Source-to-RTL Traceability

The direct equation-to-Verilog path returns a path-free studio.compile-traceability.v1 manifest in compile_traceability. The manifest records:

  • the submitted equations, threshold, reset, initial state, and numeric parameter map;
  • input_sha256, a stable SHA-256 digest over the canonical source payload;
  • the emitted RTL language, module name, source length, and rtl_sha256;
  • traceability_sha256, a stable digest over the complete public manifest;
  • evidence_classification: "compile" and status: "completed" for evidence-bundle consumers.

The traceability serializer validates its evidence class and terminal status through the shared Studio evidence-classification contract before returning public metadata.

The manifest is included in both /api/compile and /api/ir/emit-sv-direct responses. The Compiler Inspector displays the schema version, evidence class, terminal status, module name, and shortened source/RTL/manifest digests beside the generated RTL. Operators can export a compile evidence bundle directly from that traceability strip; the bundle records replay metadata for /api/ir/emit-sv-direct, the compile input digest, and the traceability digest note through the same admin evidence-bundle route used by the Admin panel. It deliberately contains no host-local paths.

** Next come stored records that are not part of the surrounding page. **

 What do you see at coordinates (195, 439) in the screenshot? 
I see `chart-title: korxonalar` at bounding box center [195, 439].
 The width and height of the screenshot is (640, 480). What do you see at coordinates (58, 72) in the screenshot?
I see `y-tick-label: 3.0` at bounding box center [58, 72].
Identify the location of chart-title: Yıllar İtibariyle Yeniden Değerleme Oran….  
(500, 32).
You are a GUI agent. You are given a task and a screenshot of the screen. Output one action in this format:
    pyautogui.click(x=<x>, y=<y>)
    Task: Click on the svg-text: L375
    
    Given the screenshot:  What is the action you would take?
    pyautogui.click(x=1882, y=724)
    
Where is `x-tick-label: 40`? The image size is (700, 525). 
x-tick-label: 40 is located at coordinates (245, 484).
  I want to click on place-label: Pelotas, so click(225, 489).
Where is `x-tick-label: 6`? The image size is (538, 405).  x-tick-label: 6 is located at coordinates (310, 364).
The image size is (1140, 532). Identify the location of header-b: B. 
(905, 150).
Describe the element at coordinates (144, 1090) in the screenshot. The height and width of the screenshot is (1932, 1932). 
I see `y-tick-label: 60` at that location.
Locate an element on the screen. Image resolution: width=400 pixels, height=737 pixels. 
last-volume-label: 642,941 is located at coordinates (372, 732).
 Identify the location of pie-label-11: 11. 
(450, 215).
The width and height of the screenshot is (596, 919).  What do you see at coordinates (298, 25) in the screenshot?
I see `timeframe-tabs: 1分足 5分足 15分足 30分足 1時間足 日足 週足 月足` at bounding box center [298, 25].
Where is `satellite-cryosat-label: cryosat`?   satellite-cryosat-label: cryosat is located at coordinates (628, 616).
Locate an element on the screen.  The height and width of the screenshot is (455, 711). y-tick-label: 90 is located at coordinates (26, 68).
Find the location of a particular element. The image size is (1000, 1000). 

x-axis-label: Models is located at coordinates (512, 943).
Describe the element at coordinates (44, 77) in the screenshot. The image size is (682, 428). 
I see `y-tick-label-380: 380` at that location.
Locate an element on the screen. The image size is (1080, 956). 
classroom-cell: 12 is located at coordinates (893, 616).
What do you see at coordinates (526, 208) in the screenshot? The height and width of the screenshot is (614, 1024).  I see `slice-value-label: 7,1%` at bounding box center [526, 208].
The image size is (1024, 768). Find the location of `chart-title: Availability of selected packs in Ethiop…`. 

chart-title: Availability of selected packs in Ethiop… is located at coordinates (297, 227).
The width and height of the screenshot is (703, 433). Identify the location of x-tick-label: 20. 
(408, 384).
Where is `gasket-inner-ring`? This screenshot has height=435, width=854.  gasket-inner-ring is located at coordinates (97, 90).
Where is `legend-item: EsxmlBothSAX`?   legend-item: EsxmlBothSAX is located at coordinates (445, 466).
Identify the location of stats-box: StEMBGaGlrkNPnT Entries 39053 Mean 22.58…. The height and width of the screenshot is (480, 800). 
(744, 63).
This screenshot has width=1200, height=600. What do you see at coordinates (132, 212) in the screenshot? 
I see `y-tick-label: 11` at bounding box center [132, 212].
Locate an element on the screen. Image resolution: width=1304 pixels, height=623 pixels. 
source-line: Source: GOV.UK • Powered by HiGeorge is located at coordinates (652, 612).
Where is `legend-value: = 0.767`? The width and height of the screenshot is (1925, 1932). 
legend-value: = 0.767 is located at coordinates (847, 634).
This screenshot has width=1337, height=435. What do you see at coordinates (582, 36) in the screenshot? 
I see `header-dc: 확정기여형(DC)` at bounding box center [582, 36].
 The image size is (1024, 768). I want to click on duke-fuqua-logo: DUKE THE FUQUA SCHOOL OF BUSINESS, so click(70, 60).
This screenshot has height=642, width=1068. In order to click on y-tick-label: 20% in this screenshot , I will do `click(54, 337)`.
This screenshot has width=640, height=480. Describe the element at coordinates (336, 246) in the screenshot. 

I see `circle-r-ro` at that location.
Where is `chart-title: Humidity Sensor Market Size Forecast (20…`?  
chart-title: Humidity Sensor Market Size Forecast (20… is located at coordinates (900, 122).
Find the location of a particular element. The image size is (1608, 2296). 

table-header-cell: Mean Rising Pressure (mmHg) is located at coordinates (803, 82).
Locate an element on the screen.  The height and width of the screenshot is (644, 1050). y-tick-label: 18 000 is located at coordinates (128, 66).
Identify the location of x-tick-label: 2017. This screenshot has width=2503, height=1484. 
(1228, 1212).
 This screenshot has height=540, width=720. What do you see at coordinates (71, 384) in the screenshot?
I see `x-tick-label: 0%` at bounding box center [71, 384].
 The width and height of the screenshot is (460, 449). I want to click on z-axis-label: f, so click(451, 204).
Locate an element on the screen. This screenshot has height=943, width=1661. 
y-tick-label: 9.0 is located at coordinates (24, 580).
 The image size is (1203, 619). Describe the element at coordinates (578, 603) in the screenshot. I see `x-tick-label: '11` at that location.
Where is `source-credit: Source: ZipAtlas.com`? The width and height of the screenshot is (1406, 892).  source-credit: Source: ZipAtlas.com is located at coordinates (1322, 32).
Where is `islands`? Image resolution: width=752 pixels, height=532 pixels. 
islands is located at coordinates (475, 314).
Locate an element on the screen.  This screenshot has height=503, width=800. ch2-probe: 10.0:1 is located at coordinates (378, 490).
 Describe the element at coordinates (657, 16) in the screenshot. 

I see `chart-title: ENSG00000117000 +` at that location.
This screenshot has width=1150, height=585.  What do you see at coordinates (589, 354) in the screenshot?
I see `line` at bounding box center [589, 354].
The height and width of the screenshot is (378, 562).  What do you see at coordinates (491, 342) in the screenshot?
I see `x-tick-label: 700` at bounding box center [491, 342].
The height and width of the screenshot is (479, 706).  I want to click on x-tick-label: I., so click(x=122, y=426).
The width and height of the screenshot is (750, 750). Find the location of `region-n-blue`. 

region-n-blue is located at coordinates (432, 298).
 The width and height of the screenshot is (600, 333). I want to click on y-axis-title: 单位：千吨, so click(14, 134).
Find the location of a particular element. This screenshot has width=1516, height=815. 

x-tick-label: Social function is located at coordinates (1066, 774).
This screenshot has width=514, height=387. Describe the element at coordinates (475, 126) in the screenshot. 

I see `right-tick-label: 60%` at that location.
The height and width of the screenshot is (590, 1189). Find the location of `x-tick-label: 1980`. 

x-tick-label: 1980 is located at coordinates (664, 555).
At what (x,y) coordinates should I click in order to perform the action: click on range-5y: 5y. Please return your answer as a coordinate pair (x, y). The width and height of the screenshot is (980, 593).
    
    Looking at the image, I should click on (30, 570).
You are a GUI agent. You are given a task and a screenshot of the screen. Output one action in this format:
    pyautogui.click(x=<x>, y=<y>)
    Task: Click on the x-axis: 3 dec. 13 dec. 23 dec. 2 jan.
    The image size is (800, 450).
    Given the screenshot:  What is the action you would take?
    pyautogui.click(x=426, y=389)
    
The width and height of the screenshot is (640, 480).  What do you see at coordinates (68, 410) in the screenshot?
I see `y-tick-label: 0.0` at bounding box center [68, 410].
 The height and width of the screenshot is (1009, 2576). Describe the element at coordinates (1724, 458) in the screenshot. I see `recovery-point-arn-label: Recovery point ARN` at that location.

Adaptive-precision formal bundles created through /api/adaptive-precision/formal-bundle use the same evidence-classification contract for their generated SymbiYosys-ready manifests: evidence_classification: "compile" and status: "completed" mean the bundle generation completed, while the embedded formal-claim flags remain fail-closed until external SymbiYosys execution evidence is attached.

The adaptive-precision planner accepts finite vector or matrix layer weights and rejects empty, non-finite, or higher-rank inputs before stochastic sensitivity sampling. This keeps Studio auto-tune and formal-bundle generation deterministic across NumPy runtime and coverage-instrumented environments.

Co-Simulation

The co-simulation view (accessible via the existing Q8.8 tab or the /api/ir/cosim endpoint) runs both a float64 Python simulation and a Q8.8 fixed-point simulation side by side. It reports:

  • max_error: worst-case absolute difference
  • mean_error: average difference
  • rms_error: root mean square difference
  • Error trace: per-timestep absolute error

This quantifies the precision loss from float-to-hardware conversion.